I have come to plot out an evolution of the species, over my own personal evolution, as the teenager extinguishes and the seemingly primordial whimper of the infant fades into obscurity and my organism occupies its 20th year in its living and breathing existence. Since I left home, I have progressively come to understand, to accept even my own mortality. The passing away of my grandmother when I was twelve, the ice-cold kiss on the marble-esque forehead before she was returned to earth seemed easy to brush away, as one does falling tears, restoring a respectable brow - but no, such moments linger, disturb one's sleep, contort the reality thought as sound and understood and definitive.
Accepting the similar fate, it has pushed me to think of love. It is a romantic ideal, one I still don't completely adhere to, that love is a beautiful channel through which to discover oneself. I have always supported the self-sufficiency model that I will direct my own inner voyage and will depend on no one's compass or maps or trade winds.

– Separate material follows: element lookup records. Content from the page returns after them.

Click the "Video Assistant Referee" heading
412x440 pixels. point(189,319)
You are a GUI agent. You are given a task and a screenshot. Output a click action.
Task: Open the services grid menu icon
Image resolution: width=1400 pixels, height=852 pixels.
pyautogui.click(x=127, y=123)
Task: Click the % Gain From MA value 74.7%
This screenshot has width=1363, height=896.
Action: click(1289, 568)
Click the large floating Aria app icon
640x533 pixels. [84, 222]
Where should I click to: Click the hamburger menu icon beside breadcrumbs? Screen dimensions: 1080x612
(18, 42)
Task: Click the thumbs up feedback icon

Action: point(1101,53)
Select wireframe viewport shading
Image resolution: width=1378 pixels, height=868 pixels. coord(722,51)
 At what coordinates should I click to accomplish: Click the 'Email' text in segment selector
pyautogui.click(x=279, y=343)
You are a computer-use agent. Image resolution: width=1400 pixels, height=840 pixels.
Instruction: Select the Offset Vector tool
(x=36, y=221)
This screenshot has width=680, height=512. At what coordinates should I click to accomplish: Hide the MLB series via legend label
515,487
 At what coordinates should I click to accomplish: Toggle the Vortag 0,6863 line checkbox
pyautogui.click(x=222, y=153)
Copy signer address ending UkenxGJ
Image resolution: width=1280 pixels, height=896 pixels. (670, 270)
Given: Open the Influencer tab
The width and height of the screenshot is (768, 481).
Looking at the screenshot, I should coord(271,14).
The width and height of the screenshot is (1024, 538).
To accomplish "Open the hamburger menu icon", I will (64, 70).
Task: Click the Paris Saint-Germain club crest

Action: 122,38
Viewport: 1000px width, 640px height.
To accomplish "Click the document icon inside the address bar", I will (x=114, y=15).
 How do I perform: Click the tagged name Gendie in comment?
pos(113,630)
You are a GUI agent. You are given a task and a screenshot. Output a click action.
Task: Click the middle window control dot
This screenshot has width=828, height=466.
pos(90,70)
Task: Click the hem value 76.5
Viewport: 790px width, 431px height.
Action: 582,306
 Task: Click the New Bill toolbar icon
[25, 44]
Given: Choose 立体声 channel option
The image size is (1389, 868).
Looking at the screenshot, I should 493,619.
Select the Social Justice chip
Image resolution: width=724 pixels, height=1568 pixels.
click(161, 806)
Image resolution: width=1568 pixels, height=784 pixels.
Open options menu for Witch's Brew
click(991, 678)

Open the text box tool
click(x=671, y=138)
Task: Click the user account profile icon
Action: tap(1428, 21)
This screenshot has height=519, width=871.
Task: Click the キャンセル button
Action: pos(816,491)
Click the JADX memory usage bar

I still believe this is valid but I ask myself on occasion, whether this belief is sustained more by the possibility of being alone through life and having no other choice or by a truly-founded conviction. The idea of mutual discovery is becoming more and more appealing. I remain skeptical, only because I suspect this could be the beginning of a common mania that, at its apotheosis, sees people marrying or coupling with ANYONE at around 30-35 just so as not to be alone. However, in principle, the idea that, through love, you discover yourself by metaphor, by parable, by proxy, in exploring the inner life of another person and relating that back to yourself and coming to mutually understand yourselves through the inner language of the other strikes me as sublimely beautiful and dynamic.
I am a child throwing a roped bucket into the deep currents of the lazy river. With each return of the bucket, through weeds, water-life and dirt, the murky, foreign under-life, I understand more of what is inside of me.
I guess you could say that I am hungry , that I am ripe, that I am ready to open my eyes and behold what man is.
Man, from my earliest childhood proto-erotic fantasies, has undergone as evolution of sorts to what I consider now to be the object of my affection.
Man has, therefore, emerged from the mud infantile distinguishing, the love of the masculine principle - the pure, unadulterated essence, like the descending races in the Old Testament, to occupy the a few simple types - the athlete, the androgen, the pervert, the beast, the adulterer, the poet, et al. The splintering and dissonance continues into adolescence. Preferences come with hormones. Fetishes, textures, colours, smells, etc. All become subject to inexplicable discrimination. A pattern emerges that heads toward infinity: to know man. The types will split and disseminate and enlightenment will come when the erotic centre ceases to cling the hallowed generalizations and myths that are whispered out of the grave of infancy.
I continue to love men according to type and prejudice.
Good luck on your journey. You seem to have a good start on it alredy. I like the idea of mental growth through physical activity ...
Posted by: SparklesMpls | February 25, 2005 at 04:53 AM
Beautifully written. Not unlike what I'm going through at the moment. I realize that this was posted in 2005 - and it's strange that I've found it now while I'm in the middle of my own journey. I'm not too sure you'll ever read this or care - but thank you for letting me know that there are like minded people somewhere in the world.